# [Directions]
What is the number of lines in the entries that contain the word "data"? Reply with that number only.

─── The records ───

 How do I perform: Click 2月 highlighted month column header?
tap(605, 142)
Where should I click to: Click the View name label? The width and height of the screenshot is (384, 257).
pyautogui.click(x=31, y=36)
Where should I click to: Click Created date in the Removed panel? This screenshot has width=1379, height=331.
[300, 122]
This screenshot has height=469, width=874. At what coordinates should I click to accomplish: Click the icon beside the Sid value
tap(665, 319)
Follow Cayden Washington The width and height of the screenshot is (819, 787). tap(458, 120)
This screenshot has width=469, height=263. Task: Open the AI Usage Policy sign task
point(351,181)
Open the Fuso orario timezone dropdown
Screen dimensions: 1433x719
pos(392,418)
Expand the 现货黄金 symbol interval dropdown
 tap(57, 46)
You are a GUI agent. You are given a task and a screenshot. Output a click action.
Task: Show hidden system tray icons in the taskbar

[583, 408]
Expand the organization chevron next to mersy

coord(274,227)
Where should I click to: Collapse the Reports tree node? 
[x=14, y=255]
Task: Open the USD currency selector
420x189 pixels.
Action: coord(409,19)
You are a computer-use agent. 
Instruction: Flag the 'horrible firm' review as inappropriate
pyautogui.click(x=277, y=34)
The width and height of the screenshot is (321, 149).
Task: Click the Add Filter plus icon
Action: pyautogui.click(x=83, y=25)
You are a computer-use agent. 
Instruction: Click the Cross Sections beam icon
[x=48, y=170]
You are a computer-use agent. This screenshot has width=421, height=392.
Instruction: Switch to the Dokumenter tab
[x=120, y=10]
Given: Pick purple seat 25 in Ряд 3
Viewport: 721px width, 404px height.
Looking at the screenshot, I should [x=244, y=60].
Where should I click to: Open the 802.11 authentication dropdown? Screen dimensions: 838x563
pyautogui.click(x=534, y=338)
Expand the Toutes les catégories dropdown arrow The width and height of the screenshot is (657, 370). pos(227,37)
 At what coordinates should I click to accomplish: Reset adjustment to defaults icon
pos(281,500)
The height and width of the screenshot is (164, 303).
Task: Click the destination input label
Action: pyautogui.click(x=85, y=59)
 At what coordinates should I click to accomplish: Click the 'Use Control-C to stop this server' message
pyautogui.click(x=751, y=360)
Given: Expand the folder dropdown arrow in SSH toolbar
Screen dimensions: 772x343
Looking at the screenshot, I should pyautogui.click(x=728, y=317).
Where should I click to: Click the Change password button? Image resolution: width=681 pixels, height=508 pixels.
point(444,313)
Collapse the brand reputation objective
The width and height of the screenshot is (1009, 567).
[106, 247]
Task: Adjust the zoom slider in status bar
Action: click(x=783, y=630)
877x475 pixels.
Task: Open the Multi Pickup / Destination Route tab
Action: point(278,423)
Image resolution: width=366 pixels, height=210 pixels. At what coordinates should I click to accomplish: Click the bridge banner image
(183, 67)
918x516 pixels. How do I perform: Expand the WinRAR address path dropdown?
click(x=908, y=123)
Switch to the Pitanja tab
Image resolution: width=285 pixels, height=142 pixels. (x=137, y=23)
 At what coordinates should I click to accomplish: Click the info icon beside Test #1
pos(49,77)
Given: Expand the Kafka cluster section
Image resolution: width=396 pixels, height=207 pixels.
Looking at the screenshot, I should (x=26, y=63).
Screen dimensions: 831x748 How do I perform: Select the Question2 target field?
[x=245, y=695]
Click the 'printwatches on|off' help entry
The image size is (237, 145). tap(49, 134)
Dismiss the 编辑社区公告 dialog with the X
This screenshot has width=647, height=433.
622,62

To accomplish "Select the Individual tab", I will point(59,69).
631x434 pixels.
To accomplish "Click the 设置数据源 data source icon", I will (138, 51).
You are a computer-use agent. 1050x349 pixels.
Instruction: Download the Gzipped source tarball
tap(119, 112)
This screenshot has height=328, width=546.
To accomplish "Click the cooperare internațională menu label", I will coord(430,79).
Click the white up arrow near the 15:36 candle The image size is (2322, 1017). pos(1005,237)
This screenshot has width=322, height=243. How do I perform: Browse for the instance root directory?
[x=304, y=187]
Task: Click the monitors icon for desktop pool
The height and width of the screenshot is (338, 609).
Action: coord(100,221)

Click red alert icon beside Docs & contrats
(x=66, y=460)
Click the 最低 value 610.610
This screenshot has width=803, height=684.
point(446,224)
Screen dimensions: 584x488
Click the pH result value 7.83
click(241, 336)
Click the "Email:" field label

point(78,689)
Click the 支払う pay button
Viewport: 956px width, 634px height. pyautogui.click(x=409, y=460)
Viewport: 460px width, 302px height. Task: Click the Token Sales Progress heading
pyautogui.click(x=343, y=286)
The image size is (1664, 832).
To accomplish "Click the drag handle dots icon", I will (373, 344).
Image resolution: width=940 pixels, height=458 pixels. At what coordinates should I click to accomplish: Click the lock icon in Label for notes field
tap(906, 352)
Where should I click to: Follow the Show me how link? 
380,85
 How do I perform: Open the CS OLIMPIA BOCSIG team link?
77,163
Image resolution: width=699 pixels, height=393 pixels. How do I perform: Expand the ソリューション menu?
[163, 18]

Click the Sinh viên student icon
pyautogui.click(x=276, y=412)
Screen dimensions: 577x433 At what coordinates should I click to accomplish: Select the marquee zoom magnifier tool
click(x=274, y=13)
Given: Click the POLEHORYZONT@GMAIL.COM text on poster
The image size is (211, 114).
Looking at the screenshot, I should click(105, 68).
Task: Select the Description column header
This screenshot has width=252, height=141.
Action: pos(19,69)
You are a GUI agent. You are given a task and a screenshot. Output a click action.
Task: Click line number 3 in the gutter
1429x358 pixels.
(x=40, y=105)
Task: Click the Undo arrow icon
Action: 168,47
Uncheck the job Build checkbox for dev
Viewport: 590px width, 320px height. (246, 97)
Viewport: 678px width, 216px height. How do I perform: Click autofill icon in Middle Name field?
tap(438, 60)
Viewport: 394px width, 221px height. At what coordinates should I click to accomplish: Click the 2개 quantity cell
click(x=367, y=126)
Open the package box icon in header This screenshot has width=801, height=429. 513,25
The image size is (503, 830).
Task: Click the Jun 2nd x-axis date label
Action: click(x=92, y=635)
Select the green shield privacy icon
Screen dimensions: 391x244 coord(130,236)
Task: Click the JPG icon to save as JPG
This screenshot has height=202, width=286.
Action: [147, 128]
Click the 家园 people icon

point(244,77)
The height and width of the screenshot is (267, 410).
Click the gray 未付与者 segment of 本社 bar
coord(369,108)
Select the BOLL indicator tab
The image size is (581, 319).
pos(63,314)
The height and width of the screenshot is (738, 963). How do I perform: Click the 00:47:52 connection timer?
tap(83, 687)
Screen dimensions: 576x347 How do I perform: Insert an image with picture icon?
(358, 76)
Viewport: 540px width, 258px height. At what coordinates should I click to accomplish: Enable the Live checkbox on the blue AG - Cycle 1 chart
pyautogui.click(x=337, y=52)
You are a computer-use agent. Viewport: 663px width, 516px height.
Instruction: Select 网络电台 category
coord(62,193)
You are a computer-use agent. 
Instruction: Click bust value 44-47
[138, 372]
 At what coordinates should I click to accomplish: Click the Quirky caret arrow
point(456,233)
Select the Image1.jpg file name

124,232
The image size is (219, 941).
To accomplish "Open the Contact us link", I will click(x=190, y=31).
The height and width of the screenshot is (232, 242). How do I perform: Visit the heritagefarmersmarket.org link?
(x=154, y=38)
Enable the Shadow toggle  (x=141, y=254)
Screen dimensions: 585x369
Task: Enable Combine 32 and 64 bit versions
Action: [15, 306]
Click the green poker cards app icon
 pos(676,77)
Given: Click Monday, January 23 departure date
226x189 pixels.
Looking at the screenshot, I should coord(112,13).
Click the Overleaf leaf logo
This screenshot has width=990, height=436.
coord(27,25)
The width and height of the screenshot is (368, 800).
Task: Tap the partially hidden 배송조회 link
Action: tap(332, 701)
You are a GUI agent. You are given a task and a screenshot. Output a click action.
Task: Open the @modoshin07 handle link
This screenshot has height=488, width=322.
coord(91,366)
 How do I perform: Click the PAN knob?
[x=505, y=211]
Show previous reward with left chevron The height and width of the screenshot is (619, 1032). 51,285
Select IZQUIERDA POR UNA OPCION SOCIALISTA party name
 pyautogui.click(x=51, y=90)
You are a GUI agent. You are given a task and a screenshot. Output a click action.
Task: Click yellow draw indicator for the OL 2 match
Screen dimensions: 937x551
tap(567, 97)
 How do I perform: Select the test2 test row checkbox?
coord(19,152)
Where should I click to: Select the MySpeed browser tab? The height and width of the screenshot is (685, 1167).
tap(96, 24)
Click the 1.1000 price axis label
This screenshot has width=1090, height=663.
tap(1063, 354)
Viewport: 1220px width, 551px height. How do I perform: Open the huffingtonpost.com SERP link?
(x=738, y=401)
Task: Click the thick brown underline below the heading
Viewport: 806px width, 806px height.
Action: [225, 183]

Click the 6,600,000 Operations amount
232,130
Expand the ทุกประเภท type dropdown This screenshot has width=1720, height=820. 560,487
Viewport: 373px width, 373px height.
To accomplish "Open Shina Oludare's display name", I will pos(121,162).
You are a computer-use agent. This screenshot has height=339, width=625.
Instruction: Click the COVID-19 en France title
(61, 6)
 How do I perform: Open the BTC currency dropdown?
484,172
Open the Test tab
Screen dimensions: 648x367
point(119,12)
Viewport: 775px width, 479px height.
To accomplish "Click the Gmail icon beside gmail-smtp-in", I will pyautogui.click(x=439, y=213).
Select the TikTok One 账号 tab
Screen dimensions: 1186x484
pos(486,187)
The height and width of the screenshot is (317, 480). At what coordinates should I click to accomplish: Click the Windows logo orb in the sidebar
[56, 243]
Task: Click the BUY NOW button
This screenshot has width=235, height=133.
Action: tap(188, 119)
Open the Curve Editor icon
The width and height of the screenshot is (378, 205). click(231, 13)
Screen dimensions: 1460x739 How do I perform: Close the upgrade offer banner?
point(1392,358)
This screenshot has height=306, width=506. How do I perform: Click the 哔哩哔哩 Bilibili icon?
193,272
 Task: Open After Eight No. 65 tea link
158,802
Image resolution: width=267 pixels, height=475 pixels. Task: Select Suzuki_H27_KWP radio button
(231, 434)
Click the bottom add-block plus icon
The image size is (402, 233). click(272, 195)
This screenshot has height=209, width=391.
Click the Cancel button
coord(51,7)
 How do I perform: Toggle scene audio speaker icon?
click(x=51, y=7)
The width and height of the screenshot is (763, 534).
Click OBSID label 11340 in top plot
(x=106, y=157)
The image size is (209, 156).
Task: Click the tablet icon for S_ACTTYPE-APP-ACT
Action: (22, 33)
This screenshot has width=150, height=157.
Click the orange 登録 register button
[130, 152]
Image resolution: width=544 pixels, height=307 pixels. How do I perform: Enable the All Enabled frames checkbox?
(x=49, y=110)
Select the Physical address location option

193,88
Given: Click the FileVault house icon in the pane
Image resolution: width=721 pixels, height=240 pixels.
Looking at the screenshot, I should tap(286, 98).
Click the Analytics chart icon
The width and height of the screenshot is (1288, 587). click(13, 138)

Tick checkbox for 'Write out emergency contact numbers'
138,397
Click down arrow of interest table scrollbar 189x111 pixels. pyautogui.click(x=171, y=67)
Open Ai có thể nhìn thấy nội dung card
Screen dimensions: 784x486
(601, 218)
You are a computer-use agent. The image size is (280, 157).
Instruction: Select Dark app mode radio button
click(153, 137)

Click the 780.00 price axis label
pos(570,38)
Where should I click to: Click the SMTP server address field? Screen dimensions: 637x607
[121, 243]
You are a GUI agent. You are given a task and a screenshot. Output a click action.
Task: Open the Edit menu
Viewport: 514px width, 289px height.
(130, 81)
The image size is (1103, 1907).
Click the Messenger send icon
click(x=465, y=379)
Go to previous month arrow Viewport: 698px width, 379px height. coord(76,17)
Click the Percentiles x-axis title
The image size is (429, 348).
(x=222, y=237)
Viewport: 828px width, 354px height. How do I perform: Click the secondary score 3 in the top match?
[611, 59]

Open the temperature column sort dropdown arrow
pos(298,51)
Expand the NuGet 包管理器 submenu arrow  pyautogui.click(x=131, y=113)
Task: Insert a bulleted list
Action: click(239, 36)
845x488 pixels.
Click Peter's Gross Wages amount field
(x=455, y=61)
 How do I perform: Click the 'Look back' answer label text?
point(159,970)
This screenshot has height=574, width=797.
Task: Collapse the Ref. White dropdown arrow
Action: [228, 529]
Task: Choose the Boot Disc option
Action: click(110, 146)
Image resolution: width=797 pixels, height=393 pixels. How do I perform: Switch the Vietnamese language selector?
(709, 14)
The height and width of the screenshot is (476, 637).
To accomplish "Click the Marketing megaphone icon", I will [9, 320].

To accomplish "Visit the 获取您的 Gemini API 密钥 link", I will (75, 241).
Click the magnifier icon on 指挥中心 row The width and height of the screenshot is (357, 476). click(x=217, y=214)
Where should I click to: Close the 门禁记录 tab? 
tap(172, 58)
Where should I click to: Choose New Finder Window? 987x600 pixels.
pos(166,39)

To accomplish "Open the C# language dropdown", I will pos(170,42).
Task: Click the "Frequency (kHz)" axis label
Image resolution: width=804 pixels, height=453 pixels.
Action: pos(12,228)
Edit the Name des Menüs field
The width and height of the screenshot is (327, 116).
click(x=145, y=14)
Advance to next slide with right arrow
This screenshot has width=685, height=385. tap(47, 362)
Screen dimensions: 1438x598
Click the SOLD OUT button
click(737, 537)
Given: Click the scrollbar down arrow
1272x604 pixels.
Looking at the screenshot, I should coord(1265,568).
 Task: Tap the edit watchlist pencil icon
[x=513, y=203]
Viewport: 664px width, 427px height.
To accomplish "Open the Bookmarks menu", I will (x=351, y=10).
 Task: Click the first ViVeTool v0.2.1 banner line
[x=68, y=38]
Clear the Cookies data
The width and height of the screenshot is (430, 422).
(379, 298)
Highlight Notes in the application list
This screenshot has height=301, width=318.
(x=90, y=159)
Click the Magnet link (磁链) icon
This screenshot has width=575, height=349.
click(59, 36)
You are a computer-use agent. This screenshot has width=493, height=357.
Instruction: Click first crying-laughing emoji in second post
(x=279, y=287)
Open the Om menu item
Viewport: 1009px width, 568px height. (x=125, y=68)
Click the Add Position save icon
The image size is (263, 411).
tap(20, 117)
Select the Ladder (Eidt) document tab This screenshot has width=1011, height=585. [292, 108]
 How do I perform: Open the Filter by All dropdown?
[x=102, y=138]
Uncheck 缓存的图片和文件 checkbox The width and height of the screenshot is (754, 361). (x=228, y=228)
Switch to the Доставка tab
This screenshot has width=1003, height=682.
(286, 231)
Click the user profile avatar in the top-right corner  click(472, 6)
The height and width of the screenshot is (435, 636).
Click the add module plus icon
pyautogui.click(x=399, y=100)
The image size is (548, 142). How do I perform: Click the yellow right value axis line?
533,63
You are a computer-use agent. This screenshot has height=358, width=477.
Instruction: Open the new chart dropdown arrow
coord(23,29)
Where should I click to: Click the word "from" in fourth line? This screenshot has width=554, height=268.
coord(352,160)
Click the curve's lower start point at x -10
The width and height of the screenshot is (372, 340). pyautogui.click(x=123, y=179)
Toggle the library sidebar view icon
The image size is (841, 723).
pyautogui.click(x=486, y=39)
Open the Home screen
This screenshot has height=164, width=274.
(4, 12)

───

# [Your response]
2